**Work order:** The entire set of lines below should be copied exactly.
====================
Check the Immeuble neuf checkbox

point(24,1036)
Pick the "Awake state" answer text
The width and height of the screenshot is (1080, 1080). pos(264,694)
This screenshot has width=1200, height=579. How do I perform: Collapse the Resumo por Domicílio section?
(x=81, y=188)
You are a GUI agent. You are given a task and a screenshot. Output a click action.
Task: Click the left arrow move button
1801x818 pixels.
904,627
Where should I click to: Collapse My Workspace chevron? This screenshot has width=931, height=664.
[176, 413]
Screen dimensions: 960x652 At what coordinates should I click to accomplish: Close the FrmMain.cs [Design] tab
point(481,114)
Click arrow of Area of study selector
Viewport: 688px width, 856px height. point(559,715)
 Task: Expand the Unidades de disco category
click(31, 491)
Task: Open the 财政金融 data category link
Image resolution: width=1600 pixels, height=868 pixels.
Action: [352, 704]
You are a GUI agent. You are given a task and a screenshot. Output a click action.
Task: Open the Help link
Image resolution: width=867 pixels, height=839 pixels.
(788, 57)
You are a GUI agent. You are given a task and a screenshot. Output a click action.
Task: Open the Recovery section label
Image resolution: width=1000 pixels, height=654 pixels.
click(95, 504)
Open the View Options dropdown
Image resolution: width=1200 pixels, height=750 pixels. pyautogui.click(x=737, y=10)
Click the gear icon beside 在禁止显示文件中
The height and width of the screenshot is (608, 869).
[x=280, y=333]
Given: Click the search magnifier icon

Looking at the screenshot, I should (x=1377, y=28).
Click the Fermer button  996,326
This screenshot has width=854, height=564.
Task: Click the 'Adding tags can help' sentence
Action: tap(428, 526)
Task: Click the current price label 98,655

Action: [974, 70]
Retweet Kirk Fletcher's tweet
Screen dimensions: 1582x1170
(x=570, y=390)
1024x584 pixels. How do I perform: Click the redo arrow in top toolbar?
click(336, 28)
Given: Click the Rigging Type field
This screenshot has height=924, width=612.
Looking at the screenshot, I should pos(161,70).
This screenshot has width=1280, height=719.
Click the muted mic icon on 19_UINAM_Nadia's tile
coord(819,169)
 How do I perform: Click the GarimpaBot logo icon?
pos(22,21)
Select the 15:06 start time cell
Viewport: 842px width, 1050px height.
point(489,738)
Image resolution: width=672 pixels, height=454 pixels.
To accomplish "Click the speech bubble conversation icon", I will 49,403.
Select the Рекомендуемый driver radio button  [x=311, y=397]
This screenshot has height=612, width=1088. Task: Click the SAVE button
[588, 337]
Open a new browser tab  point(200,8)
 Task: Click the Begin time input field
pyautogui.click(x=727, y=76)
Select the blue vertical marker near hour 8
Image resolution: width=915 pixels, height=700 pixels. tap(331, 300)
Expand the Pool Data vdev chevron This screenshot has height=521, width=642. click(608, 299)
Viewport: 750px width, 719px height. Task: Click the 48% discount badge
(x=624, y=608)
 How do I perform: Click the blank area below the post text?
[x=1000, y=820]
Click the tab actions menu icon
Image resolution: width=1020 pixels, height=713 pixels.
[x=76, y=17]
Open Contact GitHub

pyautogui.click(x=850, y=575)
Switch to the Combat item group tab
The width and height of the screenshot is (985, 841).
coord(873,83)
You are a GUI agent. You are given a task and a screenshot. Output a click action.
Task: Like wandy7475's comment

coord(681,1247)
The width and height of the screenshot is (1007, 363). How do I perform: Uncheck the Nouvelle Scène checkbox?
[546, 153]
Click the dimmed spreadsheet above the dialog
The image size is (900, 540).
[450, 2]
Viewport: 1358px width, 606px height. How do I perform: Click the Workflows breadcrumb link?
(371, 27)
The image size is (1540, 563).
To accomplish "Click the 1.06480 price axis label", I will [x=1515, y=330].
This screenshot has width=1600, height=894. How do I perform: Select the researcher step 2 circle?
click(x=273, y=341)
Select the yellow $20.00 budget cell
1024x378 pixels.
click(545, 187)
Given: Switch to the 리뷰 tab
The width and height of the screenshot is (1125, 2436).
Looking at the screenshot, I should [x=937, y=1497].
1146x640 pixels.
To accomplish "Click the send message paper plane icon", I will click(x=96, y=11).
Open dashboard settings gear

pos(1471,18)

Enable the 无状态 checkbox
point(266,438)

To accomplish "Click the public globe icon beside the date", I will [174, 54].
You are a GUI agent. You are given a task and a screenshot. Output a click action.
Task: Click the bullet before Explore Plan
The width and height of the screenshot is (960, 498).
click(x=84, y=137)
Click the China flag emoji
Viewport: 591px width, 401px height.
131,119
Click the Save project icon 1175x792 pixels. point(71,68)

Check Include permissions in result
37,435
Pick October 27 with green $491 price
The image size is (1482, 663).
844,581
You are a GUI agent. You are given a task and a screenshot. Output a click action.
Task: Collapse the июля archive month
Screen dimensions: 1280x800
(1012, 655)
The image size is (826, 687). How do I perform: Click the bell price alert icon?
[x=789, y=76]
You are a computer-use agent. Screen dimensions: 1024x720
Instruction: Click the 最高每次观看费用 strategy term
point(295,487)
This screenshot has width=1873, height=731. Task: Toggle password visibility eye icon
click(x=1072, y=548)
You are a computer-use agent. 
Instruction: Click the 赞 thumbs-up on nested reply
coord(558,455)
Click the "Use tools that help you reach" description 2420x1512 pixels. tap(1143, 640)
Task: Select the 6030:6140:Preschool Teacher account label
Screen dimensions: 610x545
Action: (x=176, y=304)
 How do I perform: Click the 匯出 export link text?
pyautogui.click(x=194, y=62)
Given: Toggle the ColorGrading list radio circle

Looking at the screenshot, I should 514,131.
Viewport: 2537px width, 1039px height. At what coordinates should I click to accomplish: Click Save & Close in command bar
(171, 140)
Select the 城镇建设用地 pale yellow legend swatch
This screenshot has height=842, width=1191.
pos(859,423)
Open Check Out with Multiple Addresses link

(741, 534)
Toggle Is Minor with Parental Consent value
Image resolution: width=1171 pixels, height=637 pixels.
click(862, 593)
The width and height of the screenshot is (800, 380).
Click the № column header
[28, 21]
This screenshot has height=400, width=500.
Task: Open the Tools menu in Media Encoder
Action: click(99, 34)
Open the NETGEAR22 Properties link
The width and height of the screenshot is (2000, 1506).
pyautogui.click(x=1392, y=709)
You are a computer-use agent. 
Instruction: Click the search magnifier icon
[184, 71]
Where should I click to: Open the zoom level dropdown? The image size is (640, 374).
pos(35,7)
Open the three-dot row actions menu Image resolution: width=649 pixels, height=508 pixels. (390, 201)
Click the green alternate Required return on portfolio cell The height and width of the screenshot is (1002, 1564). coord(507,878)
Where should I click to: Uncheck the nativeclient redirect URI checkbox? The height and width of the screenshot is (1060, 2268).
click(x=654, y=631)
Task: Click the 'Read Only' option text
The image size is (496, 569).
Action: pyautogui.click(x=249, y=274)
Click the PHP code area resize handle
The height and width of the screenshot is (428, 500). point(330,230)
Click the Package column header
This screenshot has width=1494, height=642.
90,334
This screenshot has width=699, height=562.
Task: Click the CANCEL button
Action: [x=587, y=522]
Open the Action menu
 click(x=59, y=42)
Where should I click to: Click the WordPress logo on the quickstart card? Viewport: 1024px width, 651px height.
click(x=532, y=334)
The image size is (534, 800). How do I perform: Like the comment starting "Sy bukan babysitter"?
====================
**Response:**
Check the Immeuble neuf checkbox

point(24,1036)
Pick the "Awake state" answer text
The width and height of the screenshot is (1080, 1080). pos(264,694)
This screenshot has width=1200, height=579. How do I perform: Collapse the Resumo por Domicílio section?
(x=81, y=188)
You are a GUI agent. You are given a task and a screenshot. Output a click action.
Task: Click the left arrow move button
1801x818 pixels.
904,627
Where should I click to: Collapse My Workspace chevron? This screenshot has width=931, height=664.
[176, 413]
Screen dimensions: 960x652 At what coordinates should I click to accomplish: Close the FrmMain.cs [Design] tab
point(481,114)
Click arrow of Area of study selector
Viewport: 688px width, 856px height. point(559,715)
 Task: Expand the Unidades de disco category
click(31, 491)
Task: Open the 财政金融 data category link
Image resolution: width=1600 pixels, height=868 pixels.
Action: [352, 704]
You are a GUI agent. You are given a task and a screenshot. Output a click action.
Task: Open the Help link
Image resolution: width=867 pixels, height=839 pixels.
(788, 57)
You are a GUI agent. You are given a task and a screenshot. Output a click action.
Task: Open the Recovery section label
Image resolution: width=1000 pixels, height=654 pixels.
click(95, 504)
Open the View Options dropdown
Image resolution: width=1200 pixels, height=750 pixels. pyautogui.click(x=737, y=10)
Click the gear icon beside 在禁止显示文件中
The height and width of the screenshot is (608, 869).
[x=280, y=333]
Given: Click the search magnifier icon

Looking at the screenshot, I should (x=1377, y=28).
Click the Fermer button  996,326
This screenshot has width=854, height=564.
Task: Click the 'Adding tags can help' sentence
Action: tap(428, 526)
Task: Click the current price label 98,655

Action: [974, 70]
Retweet Kirk Fletcher's tweet
Screen dimensions: 1582x1170
(x=570, y=390)
1024x584 pixels. How do I perform: Click the redo arrow in top toolbar?
click(336, 28)
Given: Click the Rigging Type field
This screenshot has height=924, width=612.
Looking at the screenshot, I should pos(161,70).
This screenshot has width=1280, height=719.
Click the muted mic icon on 19_UINAM_Nadia's tile
coord(819,169)
 How do I perform: Click the GarimpaBot logo icon?
pos(22,21)
Select the 15:06 start time cell
Viewport: 842px width, 1050px height.
point(489,738)
Image resolution: width=672 pixels, height=454 pixels.
To accomplish "Click the speech bubble conversation icon", I will 49,403.
Select the Рекомендуемый driver radio button  [x=311, y=397]
This screenshot has height=612, width=1088. Task: Click the SAVE button
[588, 337]
Open a new browser tab  point(200,8)
 Task: Click the Begin time input field
pyautogui.click(x=727, y=76)
Select the blue vertical marker near hour 8
Image resolution: width=915 pixels, height=700 pixels. tap(331, 300)
Expand the Pool Data vdev chevron This screenshot has height=521, width=642. click(608, 299)
Viewport: 750px width, 719px height. Task: Click the 48% discount badge
(x=624, y=608)
 How do I perform: Click the blank area below the post text?
[x=1000, y=820]
Click the tab actions menu icon
Image resolution: width=1020 pixels, height=713 pixels.
[x=76, y=17]
Open Contact GitHub

pyautogui.click(x=850, y=575)
Switch to the Combat item group tab
The width and height of the screenshot is (985, 841).
coord(873,83)
You are a GUI agent. You are given a task and a screenshot. Output a click action.
Task: Like wandy7475's comment

coord(681,1247)
The width and height of the screenshot is (1007, 363). How do I perform: Uncheck the Nouvelle Scène checkbox?
[546, 153]
Click the dimmed spreadsheet above the dialog
The image size is (900, 540).
[450, 2]
Viewport: 1358px width, 606px height. How do I perform: Click the Workflows breadcrumb link?
(371, 27)
The image size is (1540, 563).
To accomplish "Click the 1.06480 price axis label", I will [x=1515, y=330].
This screenshot has width=1600, height=894. How do I perform: Select the researcher step 2 circle?
click(x=273, y=341)
Select the yellow $20.00 budget cell
1024x378 pixels.
click(545, 187)
Given: Switch to the 리뷰 tab
The width and height of the screenshot is (1125, 2436).
Looking at the screenshot, I should [x=937, y=1497].
1146x640 pixels.
To accomplish "Click the send message paper plane icon", I will click(x=96, y=11).
Open dashboard settings gear

pos(1471,18)

Enable the 无状态 checkbox
point(266,438)

To accomplish "Click the public globe icon beside the date", I will [174, 54].
You are a GUI agent. You are given a task and a screenshot. Output a click action.
Task: Click the bullet before Explore Plan
The width and height of the screenshot is (960, 498).
click(x=84, y=137)
Click the China flag emoji
Viewport: 591px width, 401px height.
131,119
Click the Save project icon 1175x792 pixels. point(71,68)

Check Include permissions in result
37,435
Pick October 27 with green $491 price
The image size is (1482, 663).
844,581
You are a GUI agent. You are given a task and a screenshot. Output a click action.
Task: Collapse the июля archive month
Screen dimensions: 1280x800
(1012, 655)
The image size is (826, 687). How do I perform: Click the bell price alert icon?
[x=789, y=76]
You are a computer-use agent. Screen dimensions: 1024x720
Instruction: Click the 最高每次观看费用 strategy term
point(295,487)
This screenshot has width=1873, height=731. Task: Toggle password visibility eye icon
click(x=1072, y=548)
You are a computer-use agent. 
Instruction: Click the 赞 thumbs-up on nested reply
coord(558,455)
Click the "Use tools that help you reach" description 2420x1512 pixels. tap(1143, 640)
Task: Select the 6030:6140:Preschool Teacher account label
Screen dimensions: 610x545
Action: (x=176, y=304)
 How do I perform: Click the 匯出 export link text?
pyautogui.click(x=194, y=62)
Given: Toggle the ColorGrading list radio circle

Looking at the screenshot, I should 514,131.
Viewport: 2537px width, 1039px height. At what coordinates should I click to accomplish: Click Save & Close in command bar
(171, 140)
Select the 城镇建设用地 pale yellow legend swatch
This screenshot has height=842, width=1191.
pos(859,423)
Open Check Out with Multiple Addresses link

(741, 534)
Toggle Is Minor with Parental Consent value
Image resolution: width=1171 pixels, height=637 pixels.
click(862, 593)
The width and height of the screenshot is (800, 380).
Click the № column header
[28, 21]
This screenshot has height=400, width=500.
Task: Open the Tools menu in Media Encoder
Action: click(99, 34)
Open the NETGEAR22 Properties link
The width and height of the screenshot is (2000, 1506).
pyautogui.click(x=1392, y=709)
You are a computer-use agent. 
Instruction: Click the search magnifier icon
[184, 71]
Where should I click to: Open the zoom level dropdown? The image size is (640, 374).
pos(35,7)
Open the three-dot row actions menu Image resolution: width=649 pixels, height=508 pixels. (390, 201)
Click the green alternate Required return on portfolio cell The height and width of the screenshot is (1002, 1564). coord(507,878)
Where should I click to: Uncheck the nativeclient redirect URI checkbox? The height and width of the screenshot is (1060, 2268).
click(x=654, y=631)
Task: Click the 'Read Only' option text
The image size is (496, 569).
Action: pyautogui.click(x=249, y=274)
Click the PHP code area resize handle
The height and width of the screenshot is (428, 500). point(330,230)
Click the Package column header
This screenshot has width=1494, height=642.
90,334
This screenshot has width=699, height=562.
Task: Click the CANCEL button
Action: [x=587, y=522]
Open the Action menu
 click(x=59, y=42)
Where should I click to: Click the WordPress logo on the quickstart card? Viewport: 1024px width, 651px height.
click(x=532, y=334)
The image size is (534, 800). How do I perform: Like the comment starting "Sy bukan babysitter"?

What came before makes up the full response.